If you ever wondered why some politicians sometimes look like they are possessed, now you know why. They are possessed. In a mundane, profane way, but possessed they are.

If you look at political discourse over the last few years, you will see this phenomenon everywhere. All this manipulative, facetious and twisted rhetoric comes from the same source: the fact that your opinion only matters in so far as that you are a field to be conquered in a game in which your humanity only plays a secondary role, if at all. That is what you have to understand when you read absurdist logic like the one in which the vaccinated have to be protected from the unvaccinated. It's a numbers game. If they convince enough people then progress was made.

Originally, the type of institution that had such long term goals, and was willing to put up with a very long game is an institution like the catholic church, which had such strategies for centuries (so the phenomenon is actually very old). The original motivation is not only power but the preservation of civilizatory substance in a barbaric world, which, frankly, I do not think of as a sinister motive. Similar motivations led to many modern states to do that, which is where the elite colleges of many nations come in. The idea is that the politicians which were to hold power on a later date should be acquainted with the substance of the state and were selected for compatibility with it.

But nowadays it is not only the state that is engaging in political class building (arguably, the state has stopped doing this in many places) but instead a bunch of billionaires through their various NGOs and the corresponding NGO network. If you want to get an idea of how this works, I recommend to you this harrowing article that shows you in detail some of the mechanisms.

There is no reason to get despondent over that terrifying landscape of oligarch power. On the contrary, now that you know what is being played you can understand the news better and also plan better for actions, which might be more effective now than they were before. I hope it also convinces the motivated activist to understand better the world around him or her, to study political theory, and to build networks. Such a framework for understanding politics also helps to see what the pain points are in the behemoths.

And it seems to me that there is a lot of pain going around. The absurdist rhetoric, the constant changes of mind, the moving of goal posts, the lying, the bullying - these are in a way displays of power, but they are also politically very expensive, in the sense that with every lie they lose people, and, remember, it's a numbers game.
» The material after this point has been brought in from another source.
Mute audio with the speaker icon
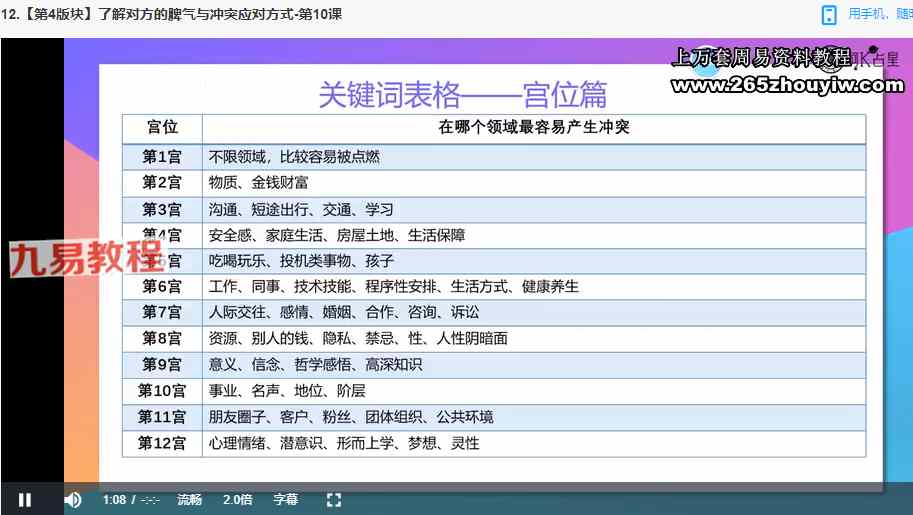 click(x=72, y=500)
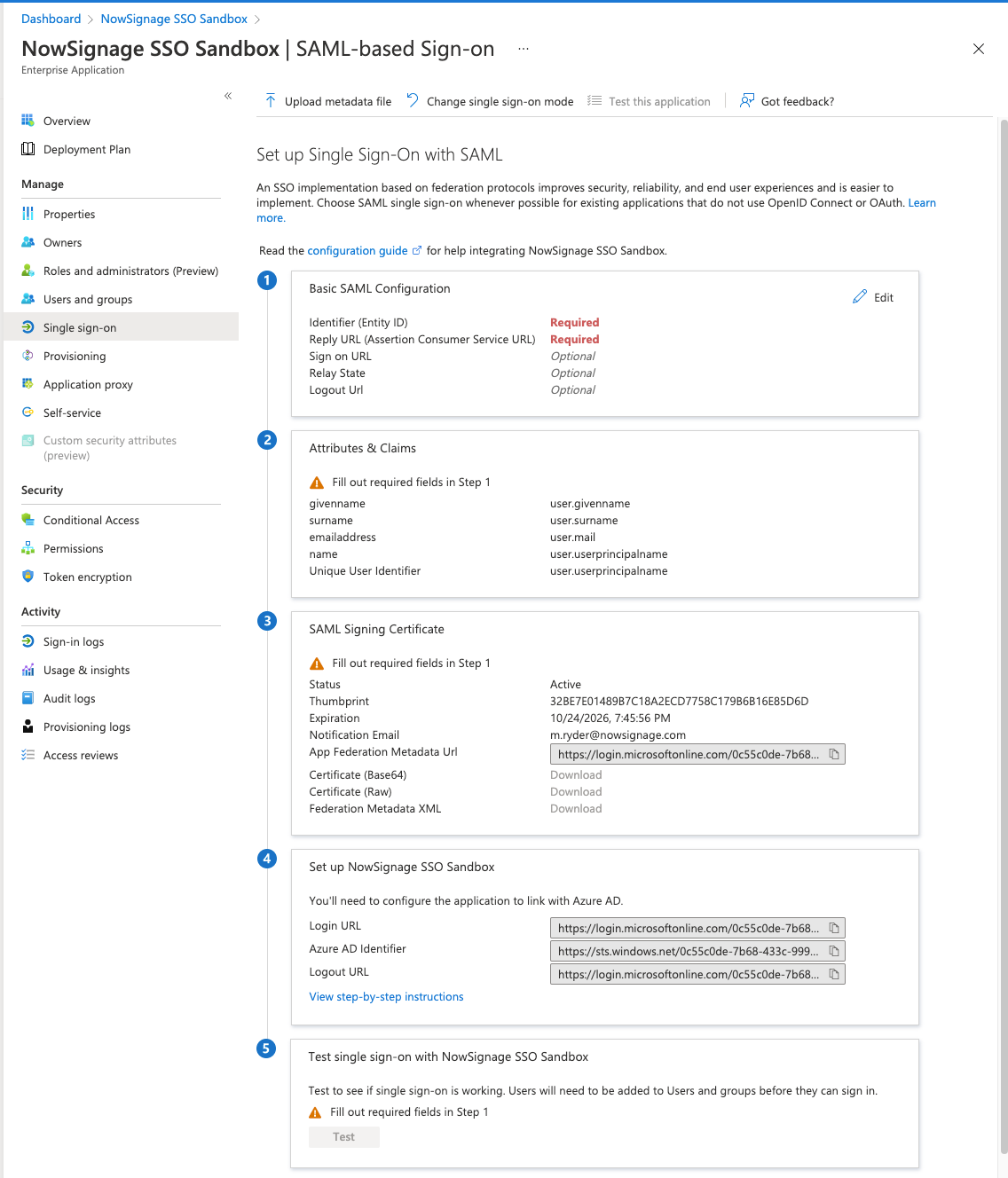The height and width of the screenshot is (1178, 1008).
Task: Navigate to the Dashboard breadcrumb
Action: [x=51, y=19]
They also are humans, and there is shame in being caught telling lies. Additionally, in the modern era it is all recorded and documented and every momentarily successful talking point can be used to humiliate them at a later point.
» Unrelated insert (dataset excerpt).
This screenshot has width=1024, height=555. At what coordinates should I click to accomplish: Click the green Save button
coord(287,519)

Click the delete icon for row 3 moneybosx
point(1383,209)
And if you read the linked article carefully, you will see that the goals of these institutions is not actually that well defined, which is another way of saying that they don't necessarily know what they are doing. The money flowing into climate change public relations, for instance, is probably in part doing so just as a novelty for the billionaire who, able to own whatever he or she wants, also wants to be a saint. Which is why, I think, so much of it looks so self defeating and suicidal.